Best Practices to fix the flakiness​
Use Explicit Waits​
Explicit waits allow you to wait for specific conditions to be met before proceeding with the test. This can help ensure that elements are fully loaded and ready for interaction.
await page.waitForSelector('#login-button:enabled');
await page.click('#login-button');
Wait for Network Idle​
Waiting for network idle ensures that all network requests have completed before proceeding with the test. This can help prevent issues related to pending AJAX or Fetch calls.
const [response] = await Promise.all([
page.waitForResponse(/api\/otp-verify/),
page.click('#login-button')
]);
Assertions with Retries​
Using assertions with retries can help ensure that the expected conditions are met before proceeding with the test. This can help prevent issues related to timing and state changes.
await expect(page.locator('#login-button')).toBeEnabled();
Disable Animations in Test Env (Least recommended)​
CSS overrides can be used to disable animations during testing. This can help ensure that tests run consistently without being affected by animations or transitions.
* { transition-duration: 0s !important; animation: none !important; }
Anti-Patterns to Avoid​
Fixed Delays
await page.waitForTimeout(5000);
Using fixed delays can lead to unnecessarily long test execution times and may not reliably account for varying network conditions or application states. Even though it might work seamlessly in local dev environment, it can lead to flaky tests in CI/CD pipelines where network latency and server response times can vary significantly. And this is the most common anti-pattern I have seen in many test suites during parallel executions.
Chained locators without context
await page.click('div >> text=Submit');
Using chained locators without context can lead to brittle tests that are prone to breaking with minor UI changes.
🚀 See how DevAssure accelerates test automation, improves coverage, and reduces QA effort.
Schedule a customized demo with our team today.
Best Practices to Prevent Race Conditions​
Using Stable locators​
Using stable locators such as data-testid attributes can help ensure that tests are resilient to UI changes. This can help prevent issues related to element identification and selection.
Wrap waits with semantic meaning​
Using semantic waits can help ensure that tests are more readable and maintainable. This can help prevent issues related to timing and state changes.

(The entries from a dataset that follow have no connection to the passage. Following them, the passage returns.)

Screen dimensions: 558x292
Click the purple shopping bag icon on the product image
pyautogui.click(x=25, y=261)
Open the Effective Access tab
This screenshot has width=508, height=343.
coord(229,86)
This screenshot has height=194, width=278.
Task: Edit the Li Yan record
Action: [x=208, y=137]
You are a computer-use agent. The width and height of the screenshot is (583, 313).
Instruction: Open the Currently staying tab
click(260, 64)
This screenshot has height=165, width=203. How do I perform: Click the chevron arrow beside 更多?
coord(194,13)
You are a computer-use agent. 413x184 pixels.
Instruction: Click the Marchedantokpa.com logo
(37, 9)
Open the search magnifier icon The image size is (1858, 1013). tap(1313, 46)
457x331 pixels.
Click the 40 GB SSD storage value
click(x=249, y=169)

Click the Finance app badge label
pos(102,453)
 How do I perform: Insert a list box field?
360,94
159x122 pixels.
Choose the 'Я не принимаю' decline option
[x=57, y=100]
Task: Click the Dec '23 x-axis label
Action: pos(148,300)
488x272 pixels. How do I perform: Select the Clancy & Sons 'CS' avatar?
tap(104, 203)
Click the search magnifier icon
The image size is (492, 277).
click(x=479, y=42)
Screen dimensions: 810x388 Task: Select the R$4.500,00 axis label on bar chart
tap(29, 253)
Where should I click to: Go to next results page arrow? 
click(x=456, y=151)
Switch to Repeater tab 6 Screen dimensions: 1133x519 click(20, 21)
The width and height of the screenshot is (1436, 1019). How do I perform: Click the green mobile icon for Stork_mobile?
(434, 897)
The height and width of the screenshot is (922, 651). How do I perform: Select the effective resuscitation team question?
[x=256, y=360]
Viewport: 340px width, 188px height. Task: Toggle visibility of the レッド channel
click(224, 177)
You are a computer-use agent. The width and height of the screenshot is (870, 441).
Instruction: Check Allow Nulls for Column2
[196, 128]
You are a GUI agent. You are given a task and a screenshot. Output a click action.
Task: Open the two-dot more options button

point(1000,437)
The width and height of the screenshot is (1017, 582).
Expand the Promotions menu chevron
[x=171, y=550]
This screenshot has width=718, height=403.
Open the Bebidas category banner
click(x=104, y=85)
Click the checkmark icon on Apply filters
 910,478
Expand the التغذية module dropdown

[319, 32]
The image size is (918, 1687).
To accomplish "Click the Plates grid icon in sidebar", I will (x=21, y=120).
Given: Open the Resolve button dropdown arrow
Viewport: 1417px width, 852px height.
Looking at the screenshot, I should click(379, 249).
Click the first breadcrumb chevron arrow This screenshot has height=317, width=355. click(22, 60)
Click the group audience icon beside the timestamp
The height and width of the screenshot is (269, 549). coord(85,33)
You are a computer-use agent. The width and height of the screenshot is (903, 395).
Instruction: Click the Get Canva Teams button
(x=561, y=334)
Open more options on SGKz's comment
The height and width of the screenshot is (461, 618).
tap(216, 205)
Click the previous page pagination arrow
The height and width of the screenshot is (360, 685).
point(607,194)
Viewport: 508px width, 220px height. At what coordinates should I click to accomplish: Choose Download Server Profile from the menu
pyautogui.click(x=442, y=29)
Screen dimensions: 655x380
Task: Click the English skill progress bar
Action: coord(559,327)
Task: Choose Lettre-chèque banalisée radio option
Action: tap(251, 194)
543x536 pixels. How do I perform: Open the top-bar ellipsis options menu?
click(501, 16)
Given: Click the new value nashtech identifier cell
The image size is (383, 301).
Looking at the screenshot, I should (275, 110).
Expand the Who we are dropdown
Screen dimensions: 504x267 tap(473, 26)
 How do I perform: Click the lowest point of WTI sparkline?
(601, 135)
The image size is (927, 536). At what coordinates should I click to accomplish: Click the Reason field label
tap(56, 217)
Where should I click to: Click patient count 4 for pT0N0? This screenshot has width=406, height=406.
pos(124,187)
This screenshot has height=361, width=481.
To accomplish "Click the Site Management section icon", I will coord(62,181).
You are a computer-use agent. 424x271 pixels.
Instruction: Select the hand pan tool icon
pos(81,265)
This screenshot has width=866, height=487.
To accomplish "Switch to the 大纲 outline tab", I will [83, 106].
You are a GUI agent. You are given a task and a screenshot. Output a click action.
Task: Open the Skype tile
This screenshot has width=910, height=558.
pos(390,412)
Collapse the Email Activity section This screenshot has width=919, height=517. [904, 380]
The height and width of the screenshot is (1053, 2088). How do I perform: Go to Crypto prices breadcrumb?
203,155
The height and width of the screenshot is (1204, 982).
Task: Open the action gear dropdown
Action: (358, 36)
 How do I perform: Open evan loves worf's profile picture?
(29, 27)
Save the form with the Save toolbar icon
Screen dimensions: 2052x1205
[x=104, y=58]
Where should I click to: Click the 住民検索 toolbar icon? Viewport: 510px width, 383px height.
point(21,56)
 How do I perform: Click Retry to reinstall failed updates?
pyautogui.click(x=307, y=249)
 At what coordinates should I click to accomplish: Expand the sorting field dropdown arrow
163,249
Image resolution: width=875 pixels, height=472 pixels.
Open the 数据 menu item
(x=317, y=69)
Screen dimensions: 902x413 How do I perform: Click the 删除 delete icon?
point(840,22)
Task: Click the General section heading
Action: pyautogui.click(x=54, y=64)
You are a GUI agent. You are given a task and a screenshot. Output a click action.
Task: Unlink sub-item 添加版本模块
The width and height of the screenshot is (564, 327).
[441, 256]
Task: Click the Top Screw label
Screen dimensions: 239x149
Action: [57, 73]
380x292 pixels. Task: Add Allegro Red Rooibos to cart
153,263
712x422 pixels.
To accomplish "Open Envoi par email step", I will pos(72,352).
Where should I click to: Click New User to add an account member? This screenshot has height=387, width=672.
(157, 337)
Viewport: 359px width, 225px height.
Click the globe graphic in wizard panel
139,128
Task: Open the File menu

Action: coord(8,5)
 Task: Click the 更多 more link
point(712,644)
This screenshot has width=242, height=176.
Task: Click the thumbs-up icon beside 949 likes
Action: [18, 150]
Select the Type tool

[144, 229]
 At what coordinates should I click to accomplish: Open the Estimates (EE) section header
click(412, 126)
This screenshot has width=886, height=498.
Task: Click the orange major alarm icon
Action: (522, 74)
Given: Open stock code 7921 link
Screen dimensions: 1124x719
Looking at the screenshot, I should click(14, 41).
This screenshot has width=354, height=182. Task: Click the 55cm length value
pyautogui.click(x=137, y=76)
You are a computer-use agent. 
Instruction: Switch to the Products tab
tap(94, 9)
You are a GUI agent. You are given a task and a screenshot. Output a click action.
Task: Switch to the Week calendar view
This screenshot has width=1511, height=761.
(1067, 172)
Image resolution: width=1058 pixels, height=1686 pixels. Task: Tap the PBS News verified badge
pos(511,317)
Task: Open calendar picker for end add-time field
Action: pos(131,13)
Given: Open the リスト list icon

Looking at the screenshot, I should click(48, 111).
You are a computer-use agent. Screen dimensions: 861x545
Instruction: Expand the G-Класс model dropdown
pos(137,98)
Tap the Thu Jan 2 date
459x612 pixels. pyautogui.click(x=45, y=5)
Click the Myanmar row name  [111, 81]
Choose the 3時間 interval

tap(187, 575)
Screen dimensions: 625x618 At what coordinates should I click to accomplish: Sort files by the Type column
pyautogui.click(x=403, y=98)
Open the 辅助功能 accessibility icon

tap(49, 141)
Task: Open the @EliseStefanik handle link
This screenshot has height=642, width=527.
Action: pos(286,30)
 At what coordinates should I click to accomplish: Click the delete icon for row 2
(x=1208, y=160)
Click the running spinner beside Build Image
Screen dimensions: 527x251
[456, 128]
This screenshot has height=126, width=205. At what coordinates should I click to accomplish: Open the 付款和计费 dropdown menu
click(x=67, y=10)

await page.waitForSelector('#login-button:enabled', { state: 'visible' });
await page.click('#login-button');
Monitor flaky test rate in CI​
Monitoring flaky test rates in CI can help identify and address issues related to test reliability. This can help ensure that tests are consistently passing and failing as expected.
Do not ignore flaky tests, instead quarantine them and fix them as soon as possible.
Conclusion​
Flaky tests implies broken trust in test automation. They can lead to wasted time debugging and erode confidence in the test suite. By understanding the root causes of flaky tests, particularly those related to timing and synchronization issues, we can implement best practices to mitigate their impact and improve the overall reliability of our test automation efforts.